Exercise:
Take the lines below beginning at the line that has "This screenshot has width=1568, height=571." and stopping after the line that has "This screenshot has width=388, height=797.", and print them exactly as they are, with no other lines.

Dataset records:
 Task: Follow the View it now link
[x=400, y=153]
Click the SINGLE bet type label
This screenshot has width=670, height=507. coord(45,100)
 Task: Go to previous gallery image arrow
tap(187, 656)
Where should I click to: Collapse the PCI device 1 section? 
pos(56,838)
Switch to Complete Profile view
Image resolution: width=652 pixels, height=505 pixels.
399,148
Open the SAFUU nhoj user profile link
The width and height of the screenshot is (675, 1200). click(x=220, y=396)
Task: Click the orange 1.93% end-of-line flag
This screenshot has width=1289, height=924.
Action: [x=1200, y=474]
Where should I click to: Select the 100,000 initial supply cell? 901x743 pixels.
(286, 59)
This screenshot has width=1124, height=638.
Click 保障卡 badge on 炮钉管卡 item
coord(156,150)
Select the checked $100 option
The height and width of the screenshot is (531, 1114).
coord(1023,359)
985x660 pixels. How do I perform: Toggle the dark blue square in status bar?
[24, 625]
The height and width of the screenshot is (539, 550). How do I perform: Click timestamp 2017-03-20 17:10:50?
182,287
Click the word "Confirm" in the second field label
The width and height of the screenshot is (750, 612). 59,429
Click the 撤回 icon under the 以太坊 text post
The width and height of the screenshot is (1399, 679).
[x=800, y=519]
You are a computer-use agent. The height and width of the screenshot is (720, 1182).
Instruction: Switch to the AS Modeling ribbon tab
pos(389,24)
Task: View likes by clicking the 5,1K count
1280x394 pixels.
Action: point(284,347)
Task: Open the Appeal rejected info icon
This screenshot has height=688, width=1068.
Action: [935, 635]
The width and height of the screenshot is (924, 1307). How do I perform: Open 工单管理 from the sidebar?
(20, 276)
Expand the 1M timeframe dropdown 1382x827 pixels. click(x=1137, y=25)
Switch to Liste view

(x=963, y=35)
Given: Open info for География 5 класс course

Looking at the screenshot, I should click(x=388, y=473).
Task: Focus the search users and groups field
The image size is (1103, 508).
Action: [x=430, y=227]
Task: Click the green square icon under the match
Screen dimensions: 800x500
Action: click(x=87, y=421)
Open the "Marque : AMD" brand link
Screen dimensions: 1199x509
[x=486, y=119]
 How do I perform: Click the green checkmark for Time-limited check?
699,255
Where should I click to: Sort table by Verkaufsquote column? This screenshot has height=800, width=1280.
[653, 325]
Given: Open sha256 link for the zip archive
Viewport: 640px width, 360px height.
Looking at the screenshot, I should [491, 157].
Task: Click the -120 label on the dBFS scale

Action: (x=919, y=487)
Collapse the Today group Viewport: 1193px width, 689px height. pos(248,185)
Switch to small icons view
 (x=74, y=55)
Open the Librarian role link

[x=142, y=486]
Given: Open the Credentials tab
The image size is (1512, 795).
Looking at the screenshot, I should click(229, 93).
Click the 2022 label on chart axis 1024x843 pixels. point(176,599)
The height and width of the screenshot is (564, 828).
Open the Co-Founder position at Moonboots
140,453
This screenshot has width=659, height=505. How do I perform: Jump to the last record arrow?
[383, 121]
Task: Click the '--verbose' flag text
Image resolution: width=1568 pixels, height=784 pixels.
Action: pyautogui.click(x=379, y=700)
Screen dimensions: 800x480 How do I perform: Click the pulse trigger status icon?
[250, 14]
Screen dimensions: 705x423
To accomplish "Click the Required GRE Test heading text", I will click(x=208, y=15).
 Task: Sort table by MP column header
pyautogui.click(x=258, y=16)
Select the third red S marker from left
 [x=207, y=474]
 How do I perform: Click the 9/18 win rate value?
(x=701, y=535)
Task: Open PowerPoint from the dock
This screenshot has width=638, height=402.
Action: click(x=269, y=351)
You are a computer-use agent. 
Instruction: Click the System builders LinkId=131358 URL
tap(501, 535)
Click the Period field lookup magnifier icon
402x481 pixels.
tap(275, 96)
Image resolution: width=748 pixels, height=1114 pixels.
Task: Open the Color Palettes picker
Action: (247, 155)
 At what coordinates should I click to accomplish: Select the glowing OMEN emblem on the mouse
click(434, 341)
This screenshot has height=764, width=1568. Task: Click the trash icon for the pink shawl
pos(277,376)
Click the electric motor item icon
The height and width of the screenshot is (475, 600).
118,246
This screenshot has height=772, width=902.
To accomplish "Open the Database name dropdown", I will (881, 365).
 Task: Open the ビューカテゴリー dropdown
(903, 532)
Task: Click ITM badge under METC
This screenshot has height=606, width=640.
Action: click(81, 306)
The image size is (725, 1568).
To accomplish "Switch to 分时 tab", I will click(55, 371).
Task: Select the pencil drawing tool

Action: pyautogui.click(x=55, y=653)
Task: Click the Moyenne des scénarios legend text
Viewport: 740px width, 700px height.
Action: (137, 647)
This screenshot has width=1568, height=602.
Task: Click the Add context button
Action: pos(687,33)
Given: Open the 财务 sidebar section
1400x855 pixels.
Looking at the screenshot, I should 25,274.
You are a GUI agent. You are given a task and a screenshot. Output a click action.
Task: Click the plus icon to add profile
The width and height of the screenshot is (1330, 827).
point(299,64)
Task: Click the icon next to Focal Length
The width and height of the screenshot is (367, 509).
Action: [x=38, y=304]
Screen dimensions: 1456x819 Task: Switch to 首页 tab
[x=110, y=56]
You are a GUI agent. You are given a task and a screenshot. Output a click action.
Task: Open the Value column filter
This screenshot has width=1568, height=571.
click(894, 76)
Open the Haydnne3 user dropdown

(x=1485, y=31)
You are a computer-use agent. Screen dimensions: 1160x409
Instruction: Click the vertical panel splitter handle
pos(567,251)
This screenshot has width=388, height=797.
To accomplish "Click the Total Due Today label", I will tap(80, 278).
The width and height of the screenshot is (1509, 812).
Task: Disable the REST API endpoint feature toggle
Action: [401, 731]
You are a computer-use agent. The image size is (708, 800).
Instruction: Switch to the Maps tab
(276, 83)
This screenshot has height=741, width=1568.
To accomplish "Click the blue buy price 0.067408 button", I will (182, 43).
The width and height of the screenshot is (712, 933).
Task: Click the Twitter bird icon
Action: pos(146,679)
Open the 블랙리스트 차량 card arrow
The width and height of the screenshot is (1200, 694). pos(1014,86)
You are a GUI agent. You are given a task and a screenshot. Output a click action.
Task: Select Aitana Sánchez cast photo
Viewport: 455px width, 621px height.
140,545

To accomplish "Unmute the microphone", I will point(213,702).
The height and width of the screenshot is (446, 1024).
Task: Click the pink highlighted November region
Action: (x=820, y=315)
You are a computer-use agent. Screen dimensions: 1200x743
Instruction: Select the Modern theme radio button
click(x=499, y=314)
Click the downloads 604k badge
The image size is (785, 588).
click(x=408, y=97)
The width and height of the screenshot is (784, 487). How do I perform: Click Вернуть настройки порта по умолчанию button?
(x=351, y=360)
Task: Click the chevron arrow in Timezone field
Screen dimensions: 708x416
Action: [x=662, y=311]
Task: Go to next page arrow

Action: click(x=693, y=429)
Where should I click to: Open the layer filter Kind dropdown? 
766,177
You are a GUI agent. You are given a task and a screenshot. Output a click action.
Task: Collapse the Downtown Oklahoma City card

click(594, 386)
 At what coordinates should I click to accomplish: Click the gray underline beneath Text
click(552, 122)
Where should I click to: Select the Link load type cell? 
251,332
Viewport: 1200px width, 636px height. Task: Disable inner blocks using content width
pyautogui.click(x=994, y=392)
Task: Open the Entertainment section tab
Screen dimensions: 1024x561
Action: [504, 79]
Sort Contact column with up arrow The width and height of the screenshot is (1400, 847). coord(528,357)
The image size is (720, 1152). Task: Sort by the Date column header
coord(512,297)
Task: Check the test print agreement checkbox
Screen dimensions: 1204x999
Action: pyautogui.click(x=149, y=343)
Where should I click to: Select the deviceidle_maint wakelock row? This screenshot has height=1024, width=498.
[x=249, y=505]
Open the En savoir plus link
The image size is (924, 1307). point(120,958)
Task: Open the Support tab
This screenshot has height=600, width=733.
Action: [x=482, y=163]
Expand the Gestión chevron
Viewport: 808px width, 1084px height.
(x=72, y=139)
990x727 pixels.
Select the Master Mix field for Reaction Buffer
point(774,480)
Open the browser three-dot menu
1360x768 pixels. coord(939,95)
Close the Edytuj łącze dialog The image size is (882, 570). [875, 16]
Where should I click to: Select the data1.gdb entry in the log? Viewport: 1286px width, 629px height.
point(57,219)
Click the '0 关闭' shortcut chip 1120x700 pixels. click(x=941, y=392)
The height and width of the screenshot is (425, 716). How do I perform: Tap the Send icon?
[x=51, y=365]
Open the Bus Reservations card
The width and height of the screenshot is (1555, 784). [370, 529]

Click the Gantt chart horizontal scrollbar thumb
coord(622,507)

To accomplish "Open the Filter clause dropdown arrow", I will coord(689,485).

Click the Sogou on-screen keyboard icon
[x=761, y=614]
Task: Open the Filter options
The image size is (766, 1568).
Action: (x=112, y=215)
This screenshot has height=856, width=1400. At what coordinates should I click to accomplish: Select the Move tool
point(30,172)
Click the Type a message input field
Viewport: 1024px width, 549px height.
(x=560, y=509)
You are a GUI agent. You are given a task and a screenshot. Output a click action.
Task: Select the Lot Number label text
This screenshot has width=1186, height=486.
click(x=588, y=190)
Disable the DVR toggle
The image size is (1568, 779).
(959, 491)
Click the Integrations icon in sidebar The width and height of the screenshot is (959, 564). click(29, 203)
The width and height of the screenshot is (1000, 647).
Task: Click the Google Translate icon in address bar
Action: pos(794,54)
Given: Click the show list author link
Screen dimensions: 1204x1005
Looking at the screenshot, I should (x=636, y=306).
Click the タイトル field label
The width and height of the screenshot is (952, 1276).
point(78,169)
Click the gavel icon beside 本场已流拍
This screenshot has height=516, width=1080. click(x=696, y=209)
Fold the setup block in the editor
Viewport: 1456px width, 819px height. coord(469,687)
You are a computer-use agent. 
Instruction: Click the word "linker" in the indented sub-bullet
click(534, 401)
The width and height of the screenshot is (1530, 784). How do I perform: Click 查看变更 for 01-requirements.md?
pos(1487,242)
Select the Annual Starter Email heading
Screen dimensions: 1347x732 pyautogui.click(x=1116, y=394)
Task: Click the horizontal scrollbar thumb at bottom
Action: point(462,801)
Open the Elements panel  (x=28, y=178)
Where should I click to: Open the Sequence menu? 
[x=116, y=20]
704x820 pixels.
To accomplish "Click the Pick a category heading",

Response box:
This screenshot has width=1568, height=571.
click(894, 76)
Open the Haydnne3 user dropdown

(x=1485, y=31)
You are a computer-use agent. Screen dimensions: 1160x409
Instruction: Click the vertical panel splitter handle
pos(567,251)
This screenshot has width=388, height=797.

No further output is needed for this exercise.